Na indústria petroquímica, o coniferol é obtido por processos de síntese química que envolvem rotas complexas ou baseadas no uso de reagentes perigosos, como o boroidreto de sódio, além de outros produtos tóxicos, metais de transição ou formulações complexas de catalisadores – substâncias que aceleram a velocidade de reações químicas.
Com o objetivo de desenvolver um processo mais simples e com menos impacto ambiental, os pesquisadores desenvolveram e aplicaram biocatalisadores diretamente nos resíduos agrícolas. Com isso, conseguiram liberar ácido ferúlico da biomassa lignocelulósica e convertê-lo diretamente em coniferol.
“Por meio de uma cascata de três enzimas catalisadoras desenvolvida nos últimos anos, que também têm aplicações para produção de biocombustíveis, conseguimos produzir de forma simplificada o coniferol com até 97% de rendimento de conversão”, afirmou Squina.
Combinação de enzimas
Uma das enzimas catalisadoras usadas no novo processo é uma feruloil esterase (XynZ). Produzida por uma bactéria do gênero Clostridium, a proteína caracterizada pelos pesquisadores brasileiros tem a capacidade de remover da biomassa vegetal o ácido ferúlico – composto aromático que representa cerca de 2% da biomassa lignocelulósica.
Já outra enzima, denominada aldoketo redutase (AKR), produzida pelo cupim de subterrâneo (Coptotermes gestroi) e descoberta pelos cientistas brasileiros, é capaz de catalisar a produção do coniferol. Porém, para produzir o composto a partir do ácido ferúlico proveniente da lignocelulose era necessária uma enzima ácido carboxílico redutase (CAR).

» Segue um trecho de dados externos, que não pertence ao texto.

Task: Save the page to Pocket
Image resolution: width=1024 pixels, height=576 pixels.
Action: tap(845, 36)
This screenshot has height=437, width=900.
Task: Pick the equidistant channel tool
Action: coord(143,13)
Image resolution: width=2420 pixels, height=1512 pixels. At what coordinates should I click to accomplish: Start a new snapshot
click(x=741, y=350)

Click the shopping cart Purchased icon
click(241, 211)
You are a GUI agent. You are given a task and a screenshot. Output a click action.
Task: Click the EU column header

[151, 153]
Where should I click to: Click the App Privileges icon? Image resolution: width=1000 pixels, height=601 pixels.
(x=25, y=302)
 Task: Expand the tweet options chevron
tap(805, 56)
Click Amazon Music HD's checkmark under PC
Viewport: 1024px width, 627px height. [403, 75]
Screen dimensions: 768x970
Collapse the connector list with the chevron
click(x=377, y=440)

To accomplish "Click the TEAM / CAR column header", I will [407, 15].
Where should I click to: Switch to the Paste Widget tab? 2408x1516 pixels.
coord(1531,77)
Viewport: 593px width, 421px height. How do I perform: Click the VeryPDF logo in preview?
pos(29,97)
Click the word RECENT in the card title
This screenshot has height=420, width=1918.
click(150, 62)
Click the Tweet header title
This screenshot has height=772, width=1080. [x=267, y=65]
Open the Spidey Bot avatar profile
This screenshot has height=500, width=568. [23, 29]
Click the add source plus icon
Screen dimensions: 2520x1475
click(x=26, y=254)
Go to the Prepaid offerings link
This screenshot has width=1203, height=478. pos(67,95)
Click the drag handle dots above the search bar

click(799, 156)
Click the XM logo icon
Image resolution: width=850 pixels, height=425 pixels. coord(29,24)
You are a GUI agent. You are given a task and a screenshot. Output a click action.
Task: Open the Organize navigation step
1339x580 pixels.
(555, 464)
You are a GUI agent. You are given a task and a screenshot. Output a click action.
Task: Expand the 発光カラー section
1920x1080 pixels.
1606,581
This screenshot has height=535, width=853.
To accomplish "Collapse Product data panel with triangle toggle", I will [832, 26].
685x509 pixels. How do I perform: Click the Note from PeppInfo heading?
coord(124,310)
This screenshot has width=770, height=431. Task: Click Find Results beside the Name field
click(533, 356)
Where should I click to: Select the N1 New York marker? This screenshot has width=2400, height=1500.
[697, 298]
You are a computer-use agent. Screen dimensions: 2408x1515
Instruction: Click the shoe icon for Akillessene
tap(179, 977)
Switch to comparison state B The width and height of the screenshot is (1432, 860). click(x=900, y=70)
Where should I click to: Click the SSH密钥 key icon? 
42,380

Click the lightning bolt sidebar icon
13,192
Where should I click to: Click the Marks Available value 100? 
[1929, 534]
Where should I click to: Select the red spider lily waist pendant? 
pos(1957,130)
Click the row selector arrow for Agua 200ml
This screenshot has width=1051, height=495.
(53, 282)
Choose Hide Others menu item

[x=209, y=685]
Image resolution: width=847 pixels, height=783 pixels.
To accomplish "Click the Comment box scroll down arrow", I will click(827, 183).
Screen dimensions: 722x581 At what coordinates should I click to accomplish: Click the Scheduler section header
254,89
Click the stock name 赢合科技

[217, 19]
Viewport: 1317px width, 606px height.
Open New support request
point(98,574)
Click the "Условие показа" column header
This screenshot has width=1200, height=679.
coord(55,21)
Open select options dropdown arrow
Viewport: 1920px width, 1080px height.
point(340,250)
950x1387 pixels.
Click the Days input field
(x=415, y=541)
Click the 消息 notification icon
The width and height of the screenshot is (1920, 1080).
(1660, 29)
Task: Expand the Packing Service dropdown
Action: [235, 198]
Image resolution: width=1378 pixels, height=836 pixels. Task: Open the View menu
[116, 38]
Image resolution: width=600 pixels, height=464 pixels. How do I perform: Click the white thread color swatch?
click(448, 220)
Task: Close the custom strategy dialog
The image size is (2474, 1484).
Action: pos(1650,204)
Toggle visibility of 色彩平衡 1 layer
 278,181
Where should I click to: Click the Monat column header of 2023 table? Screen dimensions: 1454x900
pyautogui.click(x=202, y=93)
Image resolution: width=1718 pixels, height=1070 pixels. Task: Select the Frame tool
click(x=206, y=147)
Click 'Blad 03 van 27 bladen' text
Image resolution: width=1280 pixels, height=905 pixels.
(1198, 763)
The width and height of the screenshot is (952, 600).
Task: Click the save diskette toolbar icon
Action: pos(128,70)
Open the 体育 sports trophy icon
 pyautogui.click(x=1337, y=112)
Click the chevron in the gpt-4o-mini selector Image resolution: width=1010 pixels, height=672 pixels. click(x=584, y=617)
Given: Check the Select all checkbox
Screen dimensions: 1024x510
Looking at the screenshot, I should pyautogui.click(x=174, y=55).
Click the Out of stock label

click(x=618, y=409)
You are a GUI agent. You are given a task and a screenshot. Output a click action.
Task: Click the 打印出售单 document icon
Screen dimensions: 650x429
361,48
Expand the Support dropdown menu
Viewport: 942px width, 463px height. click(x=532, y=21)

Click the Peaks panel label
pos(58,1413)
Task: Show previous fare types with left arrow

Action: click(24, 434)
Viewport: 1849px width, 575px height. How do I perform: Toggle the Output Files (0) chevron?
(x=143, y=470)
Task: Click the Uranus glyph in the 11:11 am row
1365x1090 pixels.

Durante estágio na University of Manchester, realizado com apoio da FAPESP durante o doutorado, Robson Tramontina testou diferentes combinações da AKRs com CARs.
Os resultados indicaram que a melhor combinação era com uma CAR proveniente de uma espécie de bactéria encontrada no solo, a Nocardia iowensis, descrita pelos cientistas ingleses.
Após chegar à combinação ideal, foi desenvolvida uma cepa da bactéria Escherichia coli capaz de produzir os genes recombinantes provenientes do cupim do subterrâneo e da Nocardia iowensis.
Em contato com um material lignocelulósico, como a biomassa de bagaço da cana ou a palha de trigo, a bactéria, juntamente com a enzima feruloil esterase, desencadeia uma cascata de reações químicas que levam à produção de coniferol.
“Essa nova rota permite obter não só o coniferol, mas outros aldeídos e álcoois aromáticos de alto valor, que também têm aplicações em diversos setores industriais”, afirmou Squina.
Novas parcerias
Os pesquisadores trabalham, agora, na intensificação do processo e em estudos de viabilidade econômica.
Os cálculos preliminares indicam que a nova rota biotecnológica permite a valorização dos resíduos da cana e da palha de trigo em até 5 mil vezes, bem como em até 75 vezes o preço do ácido ferúlico, ao transformá-los em coniferol.
“Estamos procurando parceiros industriais interessados em viabilizar a tecnologia e, eventualmente, aprimorá-la para outras matérias-primas ou para produzir outros compostos de interesse comercial”, disse Squina.